La reducción de la informalidad: un avance con matices
Entre 2018 y 2024, Uruguay redujo su tasa de empleo informal del 24,8 % al 20,9 %, según los microdatos de la Encuesta Continua de Hogares (ECH) procesados por el INE. Ese descenso de casi cuatro puntos porcentuales representa aproximadamente 55.000 trabajadores que pasaron a contar con cobertura del Banco de Previsión Social, aportes jubilatorios y acceso al seguro de salud. Sin embargo, el agregado nacional oculta disparidades importantes. En Montevideo, la informalidad se sitúa en torno al 17 %, mientras que en departamentos como Artigas y Rivera supera el 35 %. La brecha entre el interior profundo y la capital no se ha cerrado en el período analizado; en algunos departamentos incluso se amplió levemente entre 2021 y 2023, coincidiendo con la retracción de programas de empleo público de emergencia que habían sostenido artificialmente la cobertura social. El sector de la construcción y el trabajo doméstico concentran la mayor proporción de informalidad: juntos explican cerca del 40 % del empleo informal total del país, pese a representar menos del 18 % del empleo total.

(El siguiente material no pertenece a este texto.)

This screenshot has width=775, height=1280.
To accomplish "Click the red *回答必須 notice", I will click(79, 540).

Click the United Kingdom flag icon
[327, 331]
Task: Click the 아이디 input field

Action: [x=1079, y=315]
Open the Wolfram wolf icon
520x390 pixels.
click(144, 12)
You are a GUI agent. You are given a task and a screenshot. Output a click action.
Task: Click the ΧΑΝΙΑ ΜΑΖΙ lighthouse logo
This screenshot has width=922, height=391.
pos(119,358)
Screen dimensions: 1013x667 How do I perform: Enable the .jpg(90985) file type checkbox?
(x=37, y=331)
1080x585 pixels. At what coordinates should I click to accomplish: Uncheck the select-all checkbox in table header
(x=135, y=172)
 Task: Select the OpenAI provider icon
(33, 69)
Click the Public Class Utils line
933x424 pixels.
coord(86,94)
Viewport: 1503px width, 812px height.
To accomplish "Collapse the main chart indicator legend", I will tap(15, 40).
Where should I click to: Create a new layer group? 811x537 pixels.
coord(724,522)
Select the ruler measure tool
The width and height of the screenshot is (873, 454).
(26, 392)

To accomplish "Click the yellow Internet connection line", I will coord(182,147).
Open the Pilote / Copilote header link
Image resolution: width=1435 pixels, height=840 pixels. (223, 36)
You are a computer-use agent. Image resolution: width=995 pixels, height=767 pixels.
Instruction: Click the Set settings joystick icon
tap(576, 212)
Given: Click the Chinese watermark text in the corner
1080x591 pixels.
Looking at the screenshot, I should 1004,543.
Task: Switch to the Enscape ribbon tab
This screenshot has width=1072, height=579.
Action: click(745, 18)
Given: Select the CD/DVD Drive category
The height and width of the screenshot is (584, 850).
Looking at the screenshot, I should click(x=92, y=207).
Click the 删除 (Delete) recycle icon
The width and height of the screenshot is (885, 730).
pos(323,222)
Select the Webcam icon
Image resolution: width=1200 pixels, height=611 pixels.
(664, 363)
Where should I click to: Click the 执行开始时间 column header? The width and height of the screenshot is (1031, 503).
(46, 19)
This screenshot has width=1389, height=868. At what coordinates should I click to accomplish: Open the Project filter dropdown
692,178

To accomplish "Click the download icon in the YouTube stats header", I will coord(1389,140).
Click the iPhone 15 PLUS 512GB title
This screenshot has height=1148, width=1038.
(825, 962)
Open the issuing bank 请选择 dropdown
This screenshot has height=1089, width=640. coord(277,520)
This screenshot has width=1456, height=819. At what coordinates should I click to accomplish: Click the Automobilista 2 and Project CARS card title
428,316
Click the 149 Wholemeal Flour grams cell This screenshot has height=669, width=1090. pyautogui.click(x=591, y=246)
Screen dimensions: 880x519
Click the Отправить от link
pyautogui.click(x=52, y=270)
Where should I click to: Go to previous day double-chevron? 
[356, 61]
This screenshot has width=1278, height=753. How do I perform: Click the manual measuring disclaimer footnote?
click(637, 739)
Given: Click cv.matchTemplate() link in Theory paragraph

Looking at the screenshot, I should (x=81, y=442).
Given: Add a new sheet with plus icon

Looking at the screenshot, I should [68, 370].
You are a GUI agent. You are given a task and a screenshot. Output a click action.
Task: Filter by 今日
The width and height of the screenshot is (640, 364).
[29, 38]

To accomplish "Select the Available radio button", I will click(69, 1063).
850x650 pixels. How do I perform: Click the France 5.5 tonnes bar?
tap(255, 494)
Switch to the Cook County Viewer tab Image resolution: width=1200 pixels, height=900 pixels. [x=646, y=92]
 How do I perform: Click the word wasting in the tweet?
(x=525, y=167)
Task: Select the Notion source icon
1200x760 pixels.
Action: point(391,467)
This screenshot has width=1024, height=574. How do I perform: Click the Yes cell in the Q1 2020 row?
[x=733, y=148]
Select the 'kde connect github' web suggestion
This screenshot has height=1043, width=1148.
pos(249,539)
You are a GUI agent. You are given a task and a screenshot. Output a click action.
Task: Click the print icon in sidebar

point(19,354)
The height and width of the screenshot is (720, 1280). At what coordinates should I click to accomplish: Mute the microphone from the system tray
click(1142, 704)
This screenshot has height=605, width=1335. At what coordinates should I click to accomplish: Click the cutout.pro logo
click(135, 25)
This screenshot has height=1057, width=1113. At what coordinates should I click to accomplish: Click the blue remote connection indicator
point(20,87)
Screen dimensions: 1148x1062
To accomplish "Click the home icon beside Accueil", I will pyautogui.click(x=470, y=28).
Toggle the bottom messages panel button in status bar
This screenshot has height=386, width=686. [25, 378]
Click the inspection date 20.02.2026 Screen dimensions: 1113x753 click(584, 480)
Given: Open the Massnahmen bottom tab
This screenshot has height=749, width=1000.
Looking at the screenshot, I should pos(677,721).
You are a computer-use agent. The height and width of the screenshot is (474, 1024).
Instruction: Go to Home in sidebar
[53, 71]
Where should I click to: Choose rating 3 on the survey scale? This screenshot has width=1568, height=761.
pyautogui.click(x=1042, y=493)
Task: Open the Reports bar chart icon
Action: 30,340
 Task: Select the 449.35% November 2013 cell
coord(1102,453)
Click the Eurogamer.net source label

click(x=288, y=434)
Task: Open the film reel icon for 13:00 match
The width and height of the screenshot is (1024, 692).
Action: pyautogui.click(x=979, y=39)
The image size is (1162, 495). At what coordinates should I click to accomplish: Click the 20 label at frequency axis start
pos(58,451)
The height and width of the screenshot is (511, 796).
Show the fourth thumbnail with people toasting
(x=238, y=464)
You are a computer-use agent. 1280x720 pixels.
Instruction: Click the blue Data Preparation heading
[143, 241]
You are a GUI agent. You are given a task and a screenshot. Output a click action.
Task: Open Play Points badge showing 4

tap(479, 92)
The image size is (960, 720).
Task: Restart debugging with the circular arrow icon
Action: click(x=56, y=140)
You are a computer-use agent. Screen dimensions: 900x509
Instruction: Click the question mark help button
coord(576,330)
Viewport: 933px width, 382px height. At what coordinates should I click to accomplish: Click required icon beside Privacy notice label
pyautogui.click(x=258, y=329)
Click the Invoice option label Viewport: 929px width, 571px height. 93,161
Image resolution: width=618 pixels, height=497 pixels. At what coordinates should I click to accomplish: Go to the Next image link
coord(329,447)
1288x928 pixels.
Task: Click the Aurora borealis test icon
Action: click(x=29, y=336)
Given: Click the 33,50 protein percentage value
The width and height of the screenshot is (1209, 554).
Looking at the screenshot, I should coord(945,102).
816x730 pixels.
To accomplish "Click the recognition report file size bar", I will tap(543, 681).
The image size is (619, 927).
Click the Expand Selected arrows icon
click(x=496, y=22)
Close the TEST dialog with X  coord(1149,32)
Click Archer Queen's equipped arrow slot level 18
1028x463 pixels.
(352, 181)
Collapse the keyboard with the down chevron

Factores estructurales que frenan la formalización plena
La formalización no depende solo de la voluntad empresarial ni de la fiscalización del Ministerio de Trabajo: está condicionada por la estructura productiva de cada sector. En el agro, el empleo zafral dificulta la inscripción continua en el BPS; en el comercio minorista de barrio, los márgenes estrechos desincentivan el cumplimiento de aportes. Las reformas al monotributo social rural y la ampliación del régimen simplificado para pequeños contribuyentes han ayudado en el margen, pero los datos de la ECH muestran que su impacto se concentra en los estratos de ingresos medios-bajos y no alcanza al núcleo duro de la informalidad, compuesto por trabajadores en situación de mayor vulnerabilidad. Para que la tendencia decreciente sea sostenible, los especialistas del mercado laboral señalan que deben combinarse incentivos tributarios diferenciados, fiscalización selectiva con criterios de riesgo y políticas activas de empleo que eleven la productividad en los sectores rezagados. Ninguna de estas herramientas es suficiente por sí sola.